▸ Instructions for the task: Repeat these lines word for word, everything from the line containing "Task: Switch to Conflict & Support tab" down to the line containing "Action: coord(931,329)".

▸ Given entries:
* begin *

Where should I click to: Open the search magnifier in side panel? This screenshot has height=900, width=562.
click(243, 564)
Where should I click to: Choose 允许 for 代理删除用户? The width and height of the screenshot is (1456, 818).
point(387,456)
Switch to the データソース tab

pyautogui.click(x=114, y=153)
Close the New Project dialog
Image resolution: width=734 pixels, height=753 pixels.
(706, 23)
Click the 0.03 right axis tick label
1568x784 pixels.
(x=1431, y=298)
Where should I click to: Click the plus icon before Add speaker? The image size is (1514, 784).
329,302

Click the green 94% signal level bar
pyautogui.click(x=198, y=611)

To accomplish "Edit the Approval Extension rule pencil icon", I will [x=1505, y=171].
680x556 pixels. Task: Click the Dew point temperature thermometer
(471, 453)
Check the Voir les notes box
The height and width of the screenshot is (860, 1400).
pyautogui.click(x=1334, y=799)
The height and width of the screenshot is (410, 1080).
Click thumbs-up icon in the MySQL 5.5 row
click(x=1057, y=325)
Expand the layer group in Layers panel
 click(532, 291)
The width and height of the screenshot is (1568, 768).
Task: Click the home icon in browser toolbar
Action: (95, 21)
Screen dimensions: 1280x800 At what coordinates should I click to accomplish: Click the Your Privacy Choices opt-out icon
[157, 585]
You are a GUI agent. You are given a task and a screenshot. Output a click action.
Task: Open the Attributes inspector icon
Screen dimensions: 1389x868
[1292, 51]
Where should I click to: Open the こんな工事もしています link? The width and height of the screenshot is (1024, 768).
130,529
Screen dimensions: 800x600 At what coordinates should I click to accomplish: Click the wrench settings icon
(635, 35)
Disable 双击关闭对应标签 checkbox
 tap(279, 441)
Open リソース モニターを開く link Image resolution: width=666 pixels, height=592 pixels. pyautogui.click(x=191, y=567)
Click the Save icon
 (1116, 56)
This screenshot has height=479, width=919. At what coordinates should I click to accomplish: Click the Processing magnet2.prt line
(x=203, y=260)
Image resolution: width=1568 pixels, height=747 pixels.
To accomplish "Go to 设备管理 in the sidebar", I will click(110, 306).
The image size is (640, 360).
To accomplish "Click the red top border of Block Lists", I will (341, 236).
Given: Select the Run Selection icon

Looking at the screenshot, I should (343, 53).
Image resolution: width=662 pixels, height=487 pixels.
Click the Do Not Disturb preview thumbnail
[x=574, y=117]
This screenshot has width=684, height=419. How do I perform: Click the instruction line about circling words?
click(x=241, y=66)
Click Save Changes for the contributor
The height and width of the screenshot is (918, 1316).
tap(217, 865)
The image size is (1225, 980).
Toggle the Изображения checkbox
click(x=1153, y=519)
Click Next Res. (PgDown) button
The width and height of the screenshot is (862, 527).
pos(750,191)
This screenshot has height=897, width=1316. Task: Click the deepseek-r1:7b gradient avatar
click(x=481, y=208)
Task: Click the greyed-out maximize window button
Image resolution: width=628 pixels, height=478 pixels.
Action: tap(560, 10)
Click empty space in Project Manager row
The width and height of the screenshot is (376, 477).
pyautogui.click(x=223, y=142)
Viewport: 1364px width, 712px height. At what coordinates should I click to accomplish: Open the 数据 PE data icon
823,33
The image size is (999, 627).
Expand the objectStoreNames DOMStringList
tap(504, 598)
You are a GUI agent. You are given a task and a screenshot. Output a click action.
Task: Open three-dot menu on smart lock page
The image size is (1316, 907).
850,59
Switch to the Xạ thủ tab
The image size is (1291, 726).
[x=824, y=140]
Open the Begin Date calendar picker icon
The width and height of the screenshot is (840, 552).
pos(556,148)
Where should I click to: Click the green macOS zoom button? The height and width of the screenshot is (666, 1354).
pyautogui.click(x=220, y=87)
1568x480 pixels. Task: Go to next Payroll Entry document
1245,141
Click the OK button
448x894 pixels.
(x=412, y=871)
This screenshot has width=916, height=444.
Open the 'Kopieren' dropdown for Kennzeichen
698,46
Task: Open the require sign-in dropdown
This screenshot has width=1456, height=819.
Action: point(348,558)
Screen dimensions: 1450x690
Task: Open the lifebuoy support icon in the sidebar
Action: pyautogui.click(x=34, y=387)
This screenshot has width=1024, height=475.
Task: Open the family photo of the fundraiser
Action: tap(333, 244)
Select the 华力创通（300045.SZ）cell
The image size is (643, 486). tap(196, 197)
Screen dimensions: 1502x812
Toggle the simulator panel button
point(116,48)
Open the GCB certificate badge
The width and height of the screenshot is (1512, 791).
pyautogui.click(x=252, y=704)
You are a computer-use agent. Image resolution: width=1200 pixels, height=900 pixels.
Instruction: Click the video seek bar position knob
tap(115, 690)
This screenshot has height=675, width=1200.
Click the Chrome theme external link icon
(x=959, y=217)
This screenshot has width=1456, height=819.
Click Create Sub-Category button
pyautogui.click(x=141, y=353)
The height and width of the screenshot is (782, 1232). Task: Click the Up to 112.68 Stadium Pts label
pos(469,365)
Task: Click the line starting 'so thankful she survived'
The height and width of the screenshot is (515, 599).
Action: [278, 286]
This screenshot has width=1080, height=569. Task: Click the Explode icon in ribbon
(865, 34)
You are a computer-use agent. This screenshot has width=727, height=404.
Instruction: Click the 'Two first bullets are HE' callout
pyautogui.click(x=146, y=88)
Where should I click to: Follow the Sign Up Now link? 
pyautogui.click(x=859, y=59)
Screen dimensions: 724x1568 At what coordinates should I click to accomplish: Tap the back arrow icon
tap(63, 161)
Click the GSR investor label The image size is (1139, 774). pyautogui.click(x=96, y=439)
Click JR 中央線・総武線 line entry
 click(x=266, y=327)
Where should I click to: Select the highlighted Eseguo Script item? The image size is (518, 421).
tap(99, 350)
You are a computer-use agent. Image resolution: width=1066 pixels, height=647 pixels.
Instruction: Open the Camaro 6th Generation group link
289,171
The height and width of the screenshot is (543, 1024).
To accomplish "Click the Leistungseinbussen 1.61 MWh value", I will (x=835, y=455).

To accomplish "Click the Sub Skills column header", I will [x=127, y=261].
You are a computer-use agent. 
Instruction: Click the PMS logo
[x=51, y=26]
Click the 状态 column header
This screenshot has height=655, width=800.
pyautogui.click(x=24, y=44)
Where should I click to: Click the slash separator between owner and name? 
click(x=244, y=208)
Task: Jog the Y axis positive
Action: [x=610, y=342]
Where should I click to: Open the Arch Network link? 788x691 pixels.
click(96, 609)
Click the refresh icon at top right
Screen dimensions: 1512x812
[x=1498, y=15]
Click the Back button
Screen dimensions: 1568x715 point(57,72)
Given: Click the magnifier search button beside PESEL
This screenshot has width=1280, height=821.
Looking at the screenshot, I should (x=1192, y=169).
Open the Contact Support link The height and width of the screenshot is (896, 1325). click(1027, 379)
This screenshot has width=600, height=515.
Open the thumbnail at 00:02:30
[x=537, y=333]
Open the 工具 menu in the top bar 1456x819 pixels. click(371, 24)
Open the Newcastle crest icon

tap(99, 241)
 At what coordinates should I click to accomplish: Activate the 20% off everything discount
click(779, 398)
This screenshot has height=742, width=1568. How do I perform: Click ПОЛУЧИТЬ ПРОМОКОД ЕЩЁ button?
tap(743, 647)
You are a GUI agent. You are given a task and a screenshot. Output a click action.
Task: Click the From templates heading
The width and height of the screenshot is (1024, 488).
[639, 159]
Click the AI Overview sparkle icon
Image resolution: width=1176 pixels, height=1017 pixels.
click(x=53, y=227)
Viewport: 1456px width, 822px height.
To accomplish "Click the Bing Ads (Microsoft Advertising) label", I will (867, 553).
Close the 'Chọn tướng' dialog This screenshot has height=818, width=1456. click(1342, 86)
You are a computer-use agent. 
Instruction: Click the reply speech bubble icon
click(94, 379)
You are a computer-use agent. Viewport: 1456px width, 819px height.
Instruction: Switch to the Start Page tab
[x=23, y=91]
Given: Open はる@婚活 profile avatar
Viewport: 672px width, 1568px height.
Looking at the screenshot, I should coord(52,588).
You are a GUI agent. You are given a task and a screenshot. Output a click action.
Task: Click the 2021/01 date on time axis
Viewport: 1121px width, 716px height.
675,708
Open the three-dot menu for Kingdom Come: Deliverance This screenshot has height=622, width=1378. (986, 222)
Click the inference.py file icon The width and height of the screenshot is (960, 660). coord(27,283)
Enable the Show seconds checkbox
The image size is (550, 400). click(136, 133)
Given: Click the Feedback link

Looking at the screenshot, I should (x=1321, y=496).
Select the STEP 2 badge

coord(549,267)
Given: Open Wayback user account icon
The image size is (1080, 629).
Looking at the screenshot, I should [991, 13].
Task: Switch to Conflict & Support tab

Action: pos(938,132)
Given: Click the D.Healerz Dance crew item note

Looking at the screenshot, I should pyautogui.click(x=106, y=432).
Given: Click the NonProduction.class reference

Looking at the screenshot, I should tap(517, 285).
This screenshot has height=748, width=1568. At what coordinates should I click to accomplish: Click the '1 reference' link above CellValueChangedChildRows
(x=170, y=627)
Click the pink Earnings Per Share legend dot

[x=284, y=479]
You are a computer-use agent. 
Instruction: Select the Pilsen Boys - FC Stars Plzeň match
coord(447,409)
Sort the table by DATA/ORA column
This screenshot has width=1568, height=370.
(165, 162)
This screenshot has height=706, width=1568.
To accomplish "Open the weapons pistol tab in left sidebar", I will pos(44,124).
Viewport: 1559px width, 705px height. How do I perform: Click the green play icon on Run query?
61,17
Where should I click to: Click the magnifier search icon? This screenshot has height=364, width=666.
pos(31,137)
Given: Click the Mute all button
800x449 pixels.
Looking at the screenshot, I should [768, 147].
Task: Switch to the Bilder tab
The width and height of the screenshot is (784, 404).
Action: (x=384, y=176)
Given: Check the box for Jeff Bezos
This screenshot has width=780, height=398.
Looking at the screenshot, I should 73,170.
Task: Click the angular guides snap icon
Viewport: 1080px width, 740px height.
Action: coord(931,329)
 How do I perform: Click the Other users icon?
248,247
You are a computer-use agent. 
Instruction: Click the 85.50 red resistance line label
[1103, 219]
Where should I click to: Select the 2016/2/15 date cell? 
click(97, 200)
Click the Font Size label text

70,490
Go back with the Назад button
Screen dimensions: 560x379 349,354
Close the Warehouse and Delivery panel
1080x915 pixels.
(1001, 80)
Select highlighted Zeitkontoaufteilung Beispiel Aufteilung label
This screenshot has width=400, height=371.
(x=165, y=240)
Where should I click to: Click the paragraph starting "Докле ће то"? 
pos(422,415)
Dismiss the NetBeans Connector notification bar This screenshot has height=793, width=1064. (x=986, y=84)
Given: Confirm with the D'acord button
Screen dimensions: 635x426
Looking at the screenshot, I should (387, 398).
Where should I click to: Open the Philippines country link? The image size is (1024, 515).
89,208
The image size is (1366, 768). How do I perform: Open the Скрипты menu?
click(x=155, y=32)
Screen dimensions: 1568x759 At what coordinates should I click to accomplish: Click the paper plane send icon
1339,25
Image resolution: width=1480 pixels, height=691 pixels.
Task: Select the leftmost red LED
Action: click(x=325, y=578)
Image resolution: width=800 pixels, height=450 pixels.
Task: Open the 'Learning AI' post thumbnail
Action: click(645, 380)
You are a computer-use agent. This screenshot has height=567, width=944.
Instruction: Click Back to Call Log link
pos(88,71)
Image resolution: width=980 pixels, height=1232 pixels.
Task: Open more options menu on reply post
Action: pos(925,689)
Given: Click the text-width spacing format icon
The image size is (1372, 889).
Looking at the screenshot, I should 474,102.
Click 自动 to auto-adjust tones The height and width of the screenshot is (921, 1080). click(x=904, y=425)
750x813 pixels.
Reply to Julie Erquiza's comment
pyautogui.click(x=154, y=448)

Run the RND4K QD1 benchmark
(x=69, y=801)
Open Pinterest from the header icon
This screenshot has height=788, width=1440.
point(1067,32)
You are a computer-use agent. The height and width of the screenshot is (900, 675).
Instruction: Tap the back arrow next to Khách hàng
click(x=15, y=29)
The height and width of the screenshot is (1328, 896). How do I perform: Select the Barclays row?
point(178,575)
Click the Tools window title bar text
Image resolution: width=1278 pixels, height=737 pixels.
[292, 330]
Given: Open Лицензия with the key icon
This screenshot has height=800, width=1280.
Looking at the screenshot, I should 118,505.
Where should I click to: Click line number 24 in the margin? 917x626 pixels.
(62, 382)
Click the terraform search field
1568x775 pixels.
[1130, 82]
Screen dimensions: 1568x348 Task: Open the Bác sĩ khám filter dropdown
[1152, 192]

* end *

▸ The result:
Task: Switch to Conflict & Support tab

Action: pos(938,132)
Given: Click the D.Healerz Dance crew item note

Looking at the screenshot, I should pyautogui.click(x=106, y=432).
Given: Click the NonProduction.class reference

Looking at the screenshot, I should tap(517, 285).
This screenshot has height=748, width=1568. At what coordinates should I click to accomplish: Click the '1 reference' link above CellValueChangedChildRows
(x=170, y=627)
Click the pink Earnings Per Share legend dot

[x=284, y=479]
You are a computer-use agent. 
Instruction: Select the Pilsen Boys - FC Stars Plzeň match
coord(447,409)
Sort the table by DATA/ORA column
This screenshot has width=1568, height=370.
(165, 162)
This screenshot has height=706, width=1568.
To accomplish "Open the weapons pistol tab in left sidebar", I will pos(44,124).
Viewport: 1559px width, 705px height. How do I perform: Click the green play icon on Run query?
61,17
Where should I click to: Click the magnifier search icon? This screenshot has height=364, width=666.
pos(31,137)
Given: Click the Mute all button
800x449 pixels.
Looking at the screenshot, I should [768, 147].
Task: Switch to the Bilder tab
The width and height of the screenshot is (784, 404).
Action: (x=384, y=176)
Given: Check the box for Jeff Bezos
This screenshot has width=780, height=398.
Looking at the screenshot, I should 73,170.
Task: Click the angular guides snap icon
Viewport: 1080px width, 740px height.
Action: coord(931,329)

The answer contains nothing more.